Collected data
>>>>>

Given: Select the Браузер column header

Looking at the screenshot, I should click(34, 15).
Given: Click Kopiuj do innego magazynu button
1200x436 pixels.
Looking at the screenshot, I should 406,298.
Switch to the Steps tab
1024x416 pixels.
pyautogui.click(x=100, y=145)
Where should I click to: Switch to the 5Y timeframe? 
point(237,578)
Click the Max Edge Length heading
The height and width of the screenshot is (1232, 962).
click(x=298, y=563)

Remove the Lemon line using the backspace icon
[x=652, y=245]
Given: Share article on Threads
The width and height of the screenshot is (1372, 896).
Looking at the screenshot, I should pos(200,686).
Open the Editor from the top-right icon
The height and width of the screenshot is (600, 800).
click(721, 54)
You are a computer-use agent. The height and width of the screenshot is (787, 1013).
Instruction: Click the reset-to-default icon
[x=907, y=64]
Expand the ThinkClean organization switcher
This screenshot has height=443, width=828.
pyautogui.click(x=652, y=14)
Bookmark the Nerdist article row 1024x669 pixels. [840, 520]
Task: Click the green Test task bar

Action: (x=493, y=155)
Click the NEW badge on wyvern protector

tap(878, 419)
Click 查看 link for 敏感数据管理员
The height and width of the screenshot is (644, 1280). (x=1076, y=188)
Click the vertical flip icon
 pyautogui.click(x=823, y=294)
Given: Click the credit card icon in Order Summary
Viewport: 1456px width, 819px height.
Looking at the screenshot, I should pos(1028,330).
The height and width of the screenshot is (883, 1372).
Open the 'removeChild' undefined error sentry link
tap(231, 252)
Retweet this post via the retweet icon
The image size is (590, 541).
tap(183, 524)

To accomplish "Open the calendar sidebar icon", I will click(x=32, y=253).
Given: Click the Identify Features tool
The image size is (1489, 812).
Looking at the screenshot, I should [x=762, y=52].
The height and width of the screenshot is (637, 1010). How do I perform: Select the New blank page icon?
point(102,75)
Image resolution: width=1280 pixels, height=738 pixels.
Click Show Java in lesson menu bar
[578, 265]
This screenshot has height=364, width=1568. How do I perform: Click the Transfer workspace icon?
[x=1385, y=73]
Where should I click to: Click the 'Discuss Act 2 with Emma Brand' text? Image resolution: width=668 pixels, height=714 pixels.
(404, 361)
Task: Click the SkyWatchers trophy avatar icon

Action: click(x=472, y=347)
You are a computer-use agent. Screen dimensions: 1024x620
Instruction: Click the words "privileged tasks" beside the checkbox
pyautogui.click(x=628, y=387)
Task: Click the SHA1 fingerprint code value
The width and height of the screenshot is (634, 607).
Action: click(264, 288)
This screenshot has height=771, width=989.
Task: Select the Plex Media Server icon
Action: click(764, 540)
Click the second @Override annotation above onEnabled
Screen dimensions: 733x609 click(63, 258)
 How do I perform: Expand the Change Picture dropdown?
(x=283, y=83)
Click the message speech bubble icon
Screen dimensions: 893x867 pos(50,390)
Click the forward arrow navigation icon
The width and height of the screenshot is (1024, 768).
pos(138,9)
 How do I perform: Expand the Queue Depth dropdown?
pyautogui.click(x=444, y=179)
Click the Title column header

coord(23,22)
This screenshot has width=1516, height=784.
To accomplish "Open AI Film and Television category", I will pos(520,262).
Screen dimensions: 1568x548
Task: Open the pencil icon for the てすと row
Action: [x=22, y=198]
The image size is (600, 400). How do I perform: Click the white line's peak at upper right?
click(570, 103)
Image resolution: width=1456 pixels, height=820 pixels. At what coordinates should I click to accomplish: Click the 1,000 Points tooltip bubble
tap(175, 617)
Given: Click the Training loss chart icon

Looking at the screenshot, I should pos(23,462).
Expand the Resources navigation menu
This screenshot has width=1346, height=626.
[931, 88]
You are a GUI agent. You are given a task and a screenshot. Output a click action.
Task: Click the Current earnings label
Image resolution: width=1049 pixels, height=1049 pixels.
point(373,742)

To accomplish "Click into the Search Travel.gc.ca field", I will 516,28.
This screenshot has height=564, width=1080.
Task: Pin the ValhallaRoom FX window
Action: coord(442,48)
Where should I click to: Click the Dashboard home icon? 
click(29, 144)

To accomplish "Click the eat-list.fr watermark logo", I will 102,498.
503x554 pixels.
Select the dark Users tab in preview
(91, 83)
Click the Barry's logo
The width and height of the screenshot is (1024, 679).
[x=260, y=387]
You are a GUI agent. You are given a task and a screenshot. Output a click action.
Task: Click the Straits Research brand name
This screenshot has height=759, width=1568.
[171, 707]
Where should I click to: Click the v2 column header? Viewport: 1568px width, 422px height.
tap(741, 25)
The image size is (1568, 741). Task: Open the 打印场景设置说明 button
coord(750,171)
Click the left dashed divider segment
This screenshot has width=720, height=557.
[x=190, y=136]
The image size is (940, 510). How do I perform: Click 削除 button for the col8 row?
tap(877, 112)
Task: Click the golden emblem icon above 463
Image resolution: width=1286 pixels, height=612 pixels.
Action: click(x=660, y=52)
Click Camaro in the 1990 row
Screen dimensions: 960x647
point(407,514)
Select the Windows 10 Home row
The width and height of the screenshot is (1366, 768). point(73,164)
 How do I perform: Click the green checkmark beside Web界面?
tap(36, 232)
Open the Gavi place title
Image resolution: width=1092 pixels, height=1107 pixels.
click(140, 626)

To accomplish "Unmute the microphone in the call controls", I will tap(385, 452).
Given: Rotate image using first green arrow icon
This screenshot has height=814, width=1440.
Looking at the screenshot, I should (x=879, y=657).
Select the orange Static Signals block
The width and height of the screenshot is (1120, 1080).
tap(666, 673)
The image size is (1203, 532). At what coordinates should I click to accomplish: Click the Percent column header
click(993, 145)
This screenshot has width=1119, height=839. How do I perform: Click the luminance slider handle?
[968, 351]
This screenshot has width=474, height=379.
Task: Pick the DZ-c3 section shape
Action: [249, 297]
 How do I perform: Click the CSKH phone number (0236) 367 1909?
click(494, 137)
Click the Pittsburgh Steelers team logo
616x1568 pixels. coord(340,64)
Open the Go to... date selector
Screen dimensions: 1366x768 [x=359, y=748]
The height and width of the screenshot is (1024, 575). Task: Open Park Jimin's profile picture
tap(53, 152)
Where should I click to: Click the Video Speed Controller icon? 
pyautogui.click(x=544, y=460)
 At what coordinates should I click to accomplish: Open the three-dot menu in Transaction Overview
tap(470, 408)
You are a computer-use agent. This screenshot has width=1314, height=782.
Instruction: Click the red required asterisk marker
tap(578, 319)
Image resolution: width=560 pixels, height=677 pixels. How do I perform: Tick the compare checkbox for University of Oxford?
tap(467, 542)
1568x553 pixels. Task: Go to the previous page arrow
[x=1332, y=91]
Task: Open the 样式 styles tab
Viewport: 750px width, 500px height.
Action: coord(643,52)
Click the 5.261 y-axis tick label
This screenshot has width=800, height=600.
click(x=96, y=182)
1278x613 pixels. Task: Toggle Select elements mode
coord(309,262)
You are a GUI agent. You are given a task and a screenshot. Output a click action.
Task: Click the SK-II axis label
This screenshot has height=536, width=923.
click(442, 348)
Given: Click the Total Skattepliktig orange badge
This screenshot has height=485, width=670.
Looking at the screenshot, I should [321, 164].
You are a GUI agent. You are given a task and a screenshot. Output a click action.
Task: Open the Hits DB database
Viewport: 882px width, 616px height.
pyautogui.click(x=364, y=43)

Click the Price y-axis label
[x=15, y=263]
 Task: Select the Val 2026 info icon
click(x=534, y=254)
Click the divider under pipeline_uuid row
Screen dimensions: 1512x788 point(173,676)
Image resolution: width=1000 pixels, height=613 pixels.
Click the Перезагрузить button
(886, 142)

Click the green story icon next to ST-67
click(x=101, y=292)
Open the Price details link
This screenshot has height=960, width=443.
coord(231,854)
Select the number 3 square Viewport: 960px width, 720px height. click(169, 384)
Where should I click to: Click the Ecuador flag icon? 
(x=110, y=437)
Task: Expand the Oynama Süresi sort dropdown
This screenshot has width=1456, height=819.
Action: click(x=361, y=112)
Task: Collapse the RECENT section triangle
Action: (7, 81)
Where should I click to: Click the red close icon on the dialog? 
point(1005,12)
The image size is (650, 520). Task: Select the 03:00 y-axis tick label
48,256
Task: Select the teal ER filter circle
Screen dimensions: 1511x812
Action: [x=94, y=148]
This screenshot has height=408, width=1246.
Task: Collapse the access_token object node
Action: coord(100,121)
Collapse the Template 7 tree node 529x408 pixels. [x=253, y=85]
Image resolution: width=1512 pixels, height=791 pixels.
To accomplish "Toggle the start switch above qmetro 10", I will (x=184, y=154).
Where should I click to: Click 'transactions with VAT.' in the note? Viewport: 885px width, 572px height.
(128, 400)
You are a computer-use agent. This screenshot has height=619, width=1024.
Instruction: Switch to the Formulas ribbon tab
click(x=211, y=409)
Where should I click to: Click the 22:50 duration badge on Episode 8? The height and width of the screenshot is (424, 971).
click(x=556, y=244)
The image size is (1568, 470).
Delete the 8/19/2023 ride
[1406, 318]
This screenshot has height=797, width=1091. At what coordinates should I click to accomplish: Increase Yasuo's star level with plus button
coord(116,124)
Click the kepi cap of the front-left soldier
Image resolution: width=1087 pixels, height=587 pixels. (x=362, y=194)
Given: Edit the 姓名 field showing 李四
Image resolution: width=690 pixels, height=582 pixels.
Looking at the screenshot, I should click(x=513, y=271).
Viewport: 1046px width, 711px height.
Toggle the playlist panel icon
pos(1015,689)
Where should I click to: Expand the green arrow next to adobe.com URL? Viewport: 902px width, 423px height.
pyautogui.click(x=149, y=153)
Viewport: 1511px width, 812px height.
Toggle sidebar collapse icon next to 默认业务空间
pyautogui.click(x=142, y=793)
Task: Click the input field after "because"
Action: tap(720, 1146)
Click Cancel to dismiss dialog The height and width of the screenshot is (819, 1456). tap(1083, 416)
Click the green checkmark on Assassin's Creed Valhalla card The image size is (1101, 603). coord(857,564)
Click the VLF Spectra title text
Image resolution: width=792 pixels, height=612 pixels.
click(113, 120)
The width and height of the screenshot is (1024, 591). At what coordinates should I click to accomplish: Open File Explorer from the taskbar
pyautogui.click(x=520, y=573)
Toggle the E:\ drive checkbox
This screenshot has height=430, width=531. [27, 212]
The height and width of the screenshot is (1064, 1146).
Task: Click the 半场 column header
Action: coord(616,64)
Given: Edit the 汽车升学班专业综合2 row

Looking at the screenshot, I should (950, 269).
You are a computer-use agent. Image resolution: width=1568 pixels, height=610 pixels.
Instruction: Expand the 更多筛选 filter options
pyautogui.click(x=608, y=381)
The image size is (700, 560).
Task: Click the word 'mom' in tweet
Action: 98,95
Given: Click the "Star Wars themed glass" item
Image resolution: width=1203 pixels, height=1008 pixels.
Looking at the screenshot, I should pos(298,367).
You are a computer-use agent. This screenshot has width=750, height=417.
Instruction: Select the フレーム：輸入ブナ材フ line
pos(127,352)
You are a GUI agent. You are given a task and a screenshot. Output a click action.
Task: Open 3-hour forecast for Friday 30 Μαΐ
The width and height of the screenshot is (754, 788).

<<<<<

Exercise directions ▸ Out of the preceding entries, pull every line containing the string "computer".

Response to the exercise ▸
You are a computer-use agent. The height and width of the screenshot is (787, 1013).
You are a computer-use agent. Screen dimensions: 1024x620
You are a computer-use agent. This screenshot has width=1314, height=782.
You are a computer-use agent. This screenshot has height=619, width=1024.
You are a computer-use agent. Image resolution: width=1568 pixels, height=610 pixels.
You are a computer-use agent. This screenshot has width=750, height=417.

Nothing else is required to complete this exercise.